Answer: $$\dfrac {2a^{2}}{3b^{3}}$$ Explain
This is a question about simplifying fractions with numbers and variables that have exponents. We use our rules for dividing numbers and our rules for dividing exponents with the same base. The solving step is:

First, I'll look at the numbers in the fraction, which are 18 and 27. I know that both 18 and 27 can be divided by 9. So, 18 divided by 9 is 2, and 27 divided by 9 is 3. This means the number part of our answer is 2/3.

Next, I'll look at the 'a' terms: a^4 divided by a^2. When you divide terms with the same base, you subtract their exponents. So, 4 minus 2 is 2. This leaves us with a^2 in the numerator.

Then, I'll look at the 'b' terms: b (which is b^1) divided by b^4. Again, I'll subtract the exponents: 1 minus 4 is -3. This gives us b^-3. But the problem says we need only positive exponents! A negative exponent means you flip the term to the other side of the fraction bar and make the exponent positive. So, b^-3 becomes 1/b^3. This means b^3 goes into the denominator.

Finally, I'll put all the simplified parts together:
The number part is 2/3.
The 'a' part is a^2 (in the numerator).
The 'b' part is b^3 (in the denominator).

So, combining them, we get $$\dfrac {2a^{2}}{3b^{3}}$$.

Alternative answer

Answer:
$$\dfrac {2a^{2}}{3b^{3}}$$

Explain
This is a question about simplifying expressions with exponents. . The solving step is:

First, I like to break the problem into smaller, easier parts.
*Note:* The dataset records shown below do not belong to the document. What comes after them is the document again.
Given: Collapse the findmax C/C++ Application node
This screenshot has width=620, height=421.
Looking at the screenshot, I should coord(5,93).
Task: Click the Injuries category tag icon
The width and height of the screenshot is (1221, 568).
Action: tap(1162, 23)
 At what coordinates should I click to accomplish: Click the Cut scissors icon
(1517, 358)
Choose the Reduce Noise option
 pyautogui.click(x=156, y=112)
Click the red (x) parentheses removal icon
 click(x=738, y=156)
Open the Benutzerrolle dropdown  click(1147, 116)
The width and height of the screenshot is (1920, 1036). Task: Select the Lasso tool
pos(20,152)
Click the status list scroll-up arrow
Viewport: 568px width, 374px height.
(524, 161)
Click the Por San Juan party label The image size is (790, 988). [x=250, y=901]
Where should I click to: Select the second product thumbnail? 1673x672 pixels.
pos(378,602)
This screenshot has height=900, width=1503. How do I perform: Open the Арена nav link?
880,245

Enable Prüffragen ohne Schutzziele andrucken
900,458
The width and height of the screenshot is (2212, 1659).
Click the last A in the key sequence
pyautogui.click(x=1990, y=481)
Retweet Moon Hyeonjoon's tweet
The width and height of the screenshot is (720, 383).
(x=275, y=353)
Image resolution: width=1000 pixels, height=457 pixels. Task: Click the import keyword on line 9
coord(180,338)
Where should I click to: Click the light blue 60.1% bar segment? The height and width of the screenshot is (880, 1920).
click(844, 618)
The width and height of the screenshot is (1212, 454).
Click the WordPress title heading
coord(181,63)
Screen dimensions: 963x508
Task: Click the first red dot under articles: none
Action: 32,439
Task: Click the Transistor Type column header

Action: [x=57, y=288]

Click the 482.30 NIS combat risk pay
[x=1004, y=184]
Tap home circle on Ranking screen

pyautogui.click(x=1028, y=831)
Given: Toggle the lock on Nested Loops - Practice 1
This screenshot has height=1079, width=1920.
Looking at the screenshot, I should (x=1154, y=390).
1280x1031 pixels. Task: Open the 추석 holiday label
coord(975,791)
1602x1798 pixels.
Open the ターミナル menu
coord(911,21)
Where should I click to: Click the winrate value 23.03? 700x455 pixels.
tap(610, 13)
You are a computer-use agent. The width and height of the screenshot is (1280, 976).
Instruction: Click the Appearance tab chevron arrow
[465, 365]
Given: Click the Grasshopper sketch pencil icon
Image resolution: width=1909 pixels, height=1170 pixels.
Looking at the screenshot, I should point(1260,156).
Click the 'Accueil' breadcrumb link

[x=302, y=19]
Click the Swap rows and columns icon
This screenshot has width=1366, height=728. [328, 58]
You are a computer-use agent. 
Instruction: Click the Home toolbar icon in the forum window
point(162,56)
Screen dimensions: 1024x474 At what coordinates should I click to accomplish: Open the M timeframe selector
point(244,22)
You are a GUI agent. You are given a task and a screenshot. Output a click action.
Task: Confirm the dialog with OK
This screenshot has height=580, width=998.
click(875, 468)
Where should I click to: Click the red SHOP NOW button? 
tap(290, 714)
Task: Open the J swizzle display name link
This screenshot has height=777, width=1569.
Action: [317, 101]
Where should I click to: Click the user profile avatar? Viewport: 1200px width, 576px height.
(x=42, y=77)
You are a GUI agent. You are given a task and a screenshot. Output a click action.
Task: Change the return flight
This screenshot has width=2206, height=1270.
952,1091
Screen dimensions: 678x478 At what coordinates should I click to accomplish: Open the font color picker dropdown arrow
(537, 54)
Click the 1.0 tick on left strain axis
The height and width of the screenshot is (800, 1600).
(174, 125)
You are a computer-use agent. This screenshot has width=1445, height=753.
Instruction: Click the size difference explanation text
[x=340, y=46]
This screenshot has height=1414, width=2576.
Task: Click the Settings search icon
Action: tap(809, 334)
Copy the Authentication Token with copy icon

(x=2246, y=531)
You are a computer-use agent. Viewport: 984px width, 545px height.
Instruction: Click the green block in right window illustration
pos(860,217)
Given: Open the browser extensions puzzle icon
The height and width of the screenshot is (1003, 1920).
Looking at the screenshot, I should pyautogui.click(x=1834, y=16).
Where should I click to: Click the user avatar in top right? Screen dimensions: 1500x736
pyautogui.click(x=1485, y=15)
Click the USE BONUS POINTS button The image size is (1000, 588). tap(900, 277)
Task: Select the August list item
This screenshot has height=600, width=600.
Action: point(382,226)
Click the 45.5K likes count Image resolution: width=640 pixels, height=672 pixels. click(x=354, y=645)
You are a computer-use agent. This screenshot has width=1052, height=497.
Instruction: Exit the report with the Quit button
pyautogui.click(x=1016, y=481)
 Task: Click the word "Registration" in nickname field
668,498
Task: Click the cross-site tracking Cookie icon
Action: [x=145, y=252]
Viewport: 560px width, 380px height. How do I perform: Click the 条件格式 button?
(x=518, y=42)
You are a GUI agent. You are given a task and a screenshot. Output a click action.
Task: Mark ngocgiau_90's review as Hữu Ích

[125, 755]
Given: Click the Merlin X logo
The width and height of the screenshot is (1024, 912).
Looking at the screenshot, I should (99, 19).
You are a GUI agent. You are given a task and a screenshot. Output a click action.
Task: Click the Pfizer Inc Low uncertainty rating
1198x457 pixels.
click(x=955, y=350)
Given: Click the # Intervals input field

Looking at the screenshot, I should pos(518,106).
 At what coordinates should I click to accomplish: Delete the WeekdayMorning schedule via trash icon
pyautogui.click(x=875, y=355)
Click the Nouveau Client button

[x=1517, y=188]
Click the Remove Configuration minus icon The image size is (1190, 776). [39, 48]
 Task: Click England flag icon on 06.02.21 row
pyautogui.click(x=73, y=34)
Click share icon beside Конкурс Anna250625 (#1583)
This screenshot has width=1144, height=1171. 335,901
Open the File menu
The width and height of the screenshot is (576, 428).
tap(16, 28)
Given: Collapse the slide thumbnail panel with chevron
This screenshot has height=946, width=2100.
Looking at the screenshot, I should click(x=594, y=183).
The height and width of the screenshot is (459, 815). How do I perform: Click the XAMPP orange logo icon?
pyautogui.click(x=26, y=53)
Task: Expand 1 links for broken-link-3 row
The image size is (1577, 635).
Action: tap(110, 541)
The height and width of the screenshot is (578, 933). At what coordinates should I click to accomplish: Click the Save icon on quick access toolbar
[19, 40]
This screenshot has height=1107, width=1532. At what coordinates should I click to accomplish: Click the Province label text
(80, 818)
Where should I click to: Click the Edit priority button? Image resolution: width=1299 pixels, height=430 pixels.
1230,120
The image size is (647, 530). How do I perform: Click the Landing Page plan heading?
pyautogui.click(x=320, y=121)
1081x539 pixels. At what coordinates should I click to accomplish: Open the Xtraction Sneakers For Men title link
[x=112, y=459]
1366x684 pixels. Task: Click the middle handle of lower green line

I'll look at the numbers, then the 'a's, and then the 'b's.

1. **Simplify the numbers:** We have 18 on top and 27 on the bottom. I can see that both 18 and 27 can be divided by 9.
* 18 divided by 9 is 2.
* 27 divided by 9 is 3.
So, the number part becomes $\dfrac{2}{3}$.

2. **Simplify the 'a's:** We have $a^4$ on top and $a^2$ on the bottom.
* $a^4$ means $a \times a \times a \times a$.
* $a^2$ means $a \times a$.
* When we have $a \times a \times a \times a$ divided by $a \times a$, we can cancel out two 'a's from the top and two 'a's from the bottom.
* That leaves $a \times a$, which is $a^2$, on the top. So, the 'a' part becomes $a^2$.

3. **Simplify the 'b's:** We have $b$ on top and $b^4$ on the bottom.
* $b$ means just one $b$.
* $b^4$ means $b \times b \times b \times b$.
* When we have $b$ divided by $b \times b \times b \times b$, we can cancel out one 'b' from the top and one 'b' from the bottom.
* That leaves 1 on the top and $b \times b \times b$, which is $b^3$, on the bottom. So, the 'b' part becomes $\dfrac{1}{b^3}$.

4. **Put it all together:** Now I just multiply all the simplified parts:
* $\dfrac{2}{3} \times a^2 \times \dfrac{1}{b^3}$
* This gives us $\dfrac{2 \times a^2 \times 1}{3 \times b^3}$, which is $\dfrac{2a^2}{3b^3}$.
And since all the exponents are positive, I'm done!